▶ **Problem requirements**: Would you reproduce every line of the material exactly?
**** Source information
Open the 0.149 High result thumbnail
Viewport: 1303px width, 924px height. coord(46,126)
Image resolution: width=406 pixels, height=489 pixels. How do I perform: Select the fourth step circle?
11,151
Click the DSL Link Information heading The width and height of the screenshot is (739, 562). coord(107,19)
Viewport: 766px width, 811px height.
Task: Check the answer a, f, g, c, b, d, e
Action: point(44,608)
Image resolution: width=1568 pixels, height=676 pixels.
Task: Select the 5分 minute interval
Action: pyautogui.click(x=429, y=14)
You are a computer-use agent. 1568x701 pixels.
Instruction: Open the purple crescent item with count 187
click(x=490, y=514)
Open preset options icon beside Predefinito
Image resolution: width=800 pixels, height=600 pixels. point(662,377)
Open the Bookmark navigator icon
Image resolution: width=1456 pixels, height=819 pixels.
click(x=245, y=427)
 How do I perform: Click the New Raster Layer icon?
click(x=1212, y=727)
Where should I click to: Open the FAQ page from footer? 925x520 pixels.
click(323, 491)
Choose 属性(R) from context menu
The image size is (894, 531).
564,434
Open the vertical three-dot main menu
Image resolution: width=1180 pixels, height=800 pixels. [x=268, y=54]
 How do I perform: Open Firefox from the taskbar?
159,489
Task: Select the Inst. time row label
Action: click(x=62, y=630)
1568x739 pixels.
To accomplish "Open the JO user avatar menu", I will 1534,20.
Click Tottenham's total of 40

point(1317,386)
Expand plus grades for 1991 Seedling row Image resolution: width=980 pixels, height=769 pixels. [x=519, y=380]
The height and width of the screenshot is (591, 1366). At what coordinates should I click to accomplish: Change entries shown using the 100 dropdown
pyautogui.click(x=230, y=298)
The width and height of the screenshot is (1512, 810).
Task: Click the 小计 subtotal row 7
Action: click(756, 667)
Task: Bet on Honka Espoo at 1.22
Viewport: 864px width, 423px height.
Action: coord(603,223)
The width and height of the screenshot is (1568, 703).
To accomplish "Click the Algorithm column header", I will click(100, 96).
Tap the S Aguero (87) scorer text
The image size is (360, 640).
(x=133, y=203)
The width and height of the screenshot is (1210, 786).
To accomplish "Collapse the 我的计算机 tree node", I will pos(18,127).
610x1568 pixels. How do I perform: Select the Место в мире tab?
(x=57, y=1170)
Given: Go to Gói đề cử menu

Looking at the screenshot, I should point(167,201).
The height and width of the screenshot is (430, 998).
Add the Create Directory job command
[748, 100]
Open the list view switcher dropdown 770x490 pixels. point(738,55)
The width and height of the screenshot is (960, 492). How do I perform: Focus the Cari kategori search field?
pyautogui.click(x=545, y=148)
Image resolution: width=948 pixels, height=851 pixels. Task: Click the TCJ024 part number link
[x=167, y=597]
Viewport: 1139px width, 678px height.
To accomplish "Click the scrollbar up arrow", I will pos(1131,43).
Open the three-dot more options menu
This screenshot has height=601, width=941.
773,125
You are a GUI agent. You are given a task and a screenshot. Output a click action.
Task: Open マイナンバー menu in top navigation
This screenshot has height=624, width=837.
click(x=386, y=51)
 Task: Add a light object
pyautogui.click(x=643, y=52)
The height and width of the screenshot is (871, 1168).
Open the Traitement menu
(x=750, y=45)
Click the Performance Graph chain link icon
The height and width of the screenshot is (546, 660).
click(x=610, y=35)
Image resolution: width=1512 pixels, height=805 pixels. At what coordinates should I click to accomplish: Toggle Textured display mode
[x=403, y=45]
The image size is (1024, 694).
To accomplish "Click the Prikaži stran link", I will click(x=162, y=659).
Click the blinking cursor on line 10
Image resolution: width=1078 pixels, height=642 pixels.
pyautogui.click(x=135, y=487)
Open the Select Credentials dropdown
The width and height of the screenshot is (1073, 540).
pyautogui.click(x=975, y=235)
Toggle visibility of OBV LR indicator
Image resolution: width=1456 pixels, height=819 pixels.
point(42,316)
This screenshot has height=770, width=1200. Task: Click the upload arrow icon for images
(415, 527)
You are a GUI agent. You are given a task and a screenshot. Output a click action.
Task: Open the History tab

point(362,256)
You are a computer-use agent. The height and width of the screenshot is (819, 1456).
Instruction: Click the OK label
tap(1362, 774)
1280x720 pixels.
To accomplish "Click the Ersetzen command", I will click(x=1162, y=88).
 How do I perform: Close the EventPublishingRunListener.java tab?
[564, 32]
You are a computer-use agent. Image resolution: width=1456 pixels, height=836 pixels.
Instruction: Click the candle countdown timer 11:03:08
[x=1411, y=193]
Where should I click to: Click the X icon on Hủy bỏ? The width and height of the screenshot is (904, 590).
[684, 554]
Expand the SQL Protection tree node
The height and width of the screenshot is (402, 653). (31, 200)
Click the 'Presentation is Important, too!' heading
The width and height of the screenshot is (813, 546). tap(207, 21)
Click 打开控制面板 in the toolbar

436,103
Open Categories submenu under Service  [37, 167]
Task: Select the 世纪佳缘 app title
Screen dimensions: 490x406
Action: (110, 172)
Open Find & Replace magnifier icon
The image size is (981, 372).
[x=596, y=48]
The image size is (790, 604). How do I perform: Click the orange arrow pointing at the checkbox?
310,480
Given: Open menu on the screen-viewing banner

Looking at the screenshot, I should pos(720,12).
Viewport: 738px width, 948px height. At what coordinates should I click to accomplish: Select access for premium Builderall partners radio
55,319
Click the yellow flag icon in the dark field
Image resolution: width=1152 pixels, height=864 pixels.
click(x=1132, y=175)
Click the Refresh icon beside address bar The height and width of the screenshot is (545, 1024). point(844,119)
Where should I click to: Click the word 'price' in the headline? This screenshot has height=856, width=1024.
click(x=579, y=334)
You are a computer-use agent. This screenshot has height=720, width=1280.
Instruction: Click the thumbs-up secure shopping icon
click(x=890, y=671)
********
▶ **Answer below**:
Open the 0.149 High result thumbnail
Viewport: 1303px width, 924px height. coord(46,126)
Image resolution: width=406 pixels, height=489 pixels. How do I perform: Select the fourth step circle?
11,151
Click the DSL Link Information heading The width and height of the screenshot is (739, 562). coord(107,19)
Viewport: 766px width, 811px height.
Task: Check the answer a, f, g, c, b, d, e
Action: point(44,608)
Image resolution: width=1568 pixels, height=676 pixels.
Task: Select the 5分 minute interval
Action: pyautogui.click(x=429, y=14)
You are a computer-use agent. 1568x701 pixels.
Instruction: Open the purple crescent item with count 187
click(x=490, y=514)
Open preset options icon beside Predefinito
Image resolution: width=800 pixels, height=600 pixels. point(662,377)
Open the Bookmark navigator icon
Image resolution: width=1456 pixels, height=819 pixels.
click(x=245, y=427)
 How do I perform: Click the New Raster Layer icon?
click(x=1212, y=727)
Where should I click to: Open the FAQ page from footer? 925x520 pixels.
click(323, 491)
Choose 属性(R) from context menu
The image size is (894, 531).
564,434
Open the vertical three-dot main menu
Image resolution: width=1180 pixels, height=800 pixels. [x=268, y=54]
 How do I perform: Open Firefox from the taskbar?
159,489
Task: Select the Inst. time row label
Action: click(x=62, y=630)
1568x739 pixels.
To accomplish "Open the JO user avatar menu", I will 1534,20.
Click Tottenham's total of 40

point(1317,386)
Expand plus grades for 1991 Seedling row Image resolution: width=980 pixels, height=769 pixels. [x=519, y=380]
The height and width of the screenshot is (591, 1366). At what coordinates should I click to accomplish: Change entries shown using the 100 dropdown
pyautogui.click(x=230, y=298)
The width and height of the screenshot is (1512, 810).
Task: Click the 小计 subtotal row 7
Action: click(756, 667)
Task: Bet on Honka Espoo at 1.22
Viewport: 864px width, 423px height.
Action: coord(603,223)
The width and height of the screenshot is (1568, 703).
To accomplish "Click the Algorithm column header", I will click(100, 96).
Tap the S Aguero (87) scorer text
The image size is (360, 640).
(x=133, y=203)
The width and height of the screenshot is (1210, 786).
To accomplish "Collapse the 我的计算机 tree node", I will pos(18,127).
610x1568 pixels. How do I perform: Select the Место в мире tab?
(x=57, y=1170)
Given: Go to Gói đề cử menu

Looking at the screenshot, I should point(167,201).
The height and width of the screenshot is (430, 998).
Add the Create Directory job command
[748, 100]
Open the list view switcher dropdown 770x490 pixels. point(738,55)
The width and height of the screenshot is (960, 492). How do I perform: Focus the Cari kategori search field?
pyautogui.click(x=545, y=148)
Image resolution: width=948 pixels, height=851 pixels. Task: Click the TCJ024 part number link
[x=167, y=597]
Viewport: 1139px width, 678px height.
To accomplish "Click the scrollbar up arrow", I will pos(1131,43).
Open the three-dot more options menu
This screenshot has height=601, width=941.
773,125
You are a GUI agent. You are given a task and a screenshot. Output a click action.
Task: Open マイナンバー menu in top navigation
This screenshot has height=624, width=837.
click(x=386, y=51)
 Task: Add a light object
pyautogui.click(x=643, y=52)
The height and width of the screenshot is (871, 1168).
Open the Traitement menu
(x=750, y=45)
Click the Performance Graph chain link icon
The height and width of the screenshot is (546, 660).
click(x=610, y=35)
Image resolution: width=1512 pixels, height=805 pixels. At what coordinates should I click to accomplish: Toggle Textured display mode
[x=403, y=45]
The image size is (1024, 694).
To accomplish "Click the Prikaži stran link", I will click(x=162, y=659).
Click the blinking cursor on line 10
Image resolution: width=1078 pixels, height=642 pixels.
pyautogui.click(x=135, y=487)
Open the Select Credentials dropdown
The width and height of the screenshot is (1073, 540).
pyautogui.click(x=975, y=235)
Toggle visibility of OBV LR indicator
Image resolution: width=1456 pixels, height=819 pixels.
point(42,316)
This screenshot has height=770, width=1200. Task: Click the upload arrow icon for images
(415, 527)
You are a GUI agent. You are given a task and a screenshot. Output a click action.
Task: Open the History tab

point(362,256)
You are a computer-use agent. The height and width of the screenshot is (819, 1456).
Instruction: Click the OK label
tap(1362, 774)
1280x720 pixels.
To accomplish "Click the Ersetzen command", I will click(x=1162, y=88).
 How do I perform: Close the EventPublishingRunListener.java tab?
[564, 32]
You are a computer-use agent. Image resolution: width=1456 pixels, height=836 pixels.
Instruction: Click the candle countdown timer 11:03:08
[x=1411, y=193]
Where should I click to: Click the X icon on Hủy bỏ? The width and height of the screenshot is (904, 590).
[684, 554]
Expand the SQL Protection tree node
The height and width of the screenshot is (402, 653). (31, 200)
Click the 'Presentation is Important, too!' heading
The width and height of the screenshot is (813, 546). tap(207, 21)
Click 打开控制面板 in the toolbar

436,103
Open Categories submenu under Service  [37, 167]
Task: Select the 世纪佳缘 app title
Screen dimensions: 490x406
Action: (110, 172)
Open Find & Replace magnifier icon
The image size is (981, 372).
[x=596, y=48]
The image size is (790, 604). How do I perform: Click the orange arrow pointing at the checkbox?
310,480
Given: Open menu on the screen-viewing banner

Looking at the screenshot, I should pos(720,12).
Viewport: 738px width, 948px height. At what coordinates should I click to accomplish: Select access for premium Builderall partners radio
55,319
Click the yellow flag icon in the dark field
Image resolution: width=1152 pixels, height=864 pixels.
click(x=1132, y=175)
Click the Refresh icon beside address bar The height and width of the screenshot is (545, 1024). point(844,119)
Where should I click to: Click the word 'price' in the headline? This screenshot has height=856, width=1024.
click(x=579, y=334)
You are a computer-use agent. This screenshot has height=720, width=1280.
Instruction: Click the thumbs-up secure shopping icon
click(x=890, y=671)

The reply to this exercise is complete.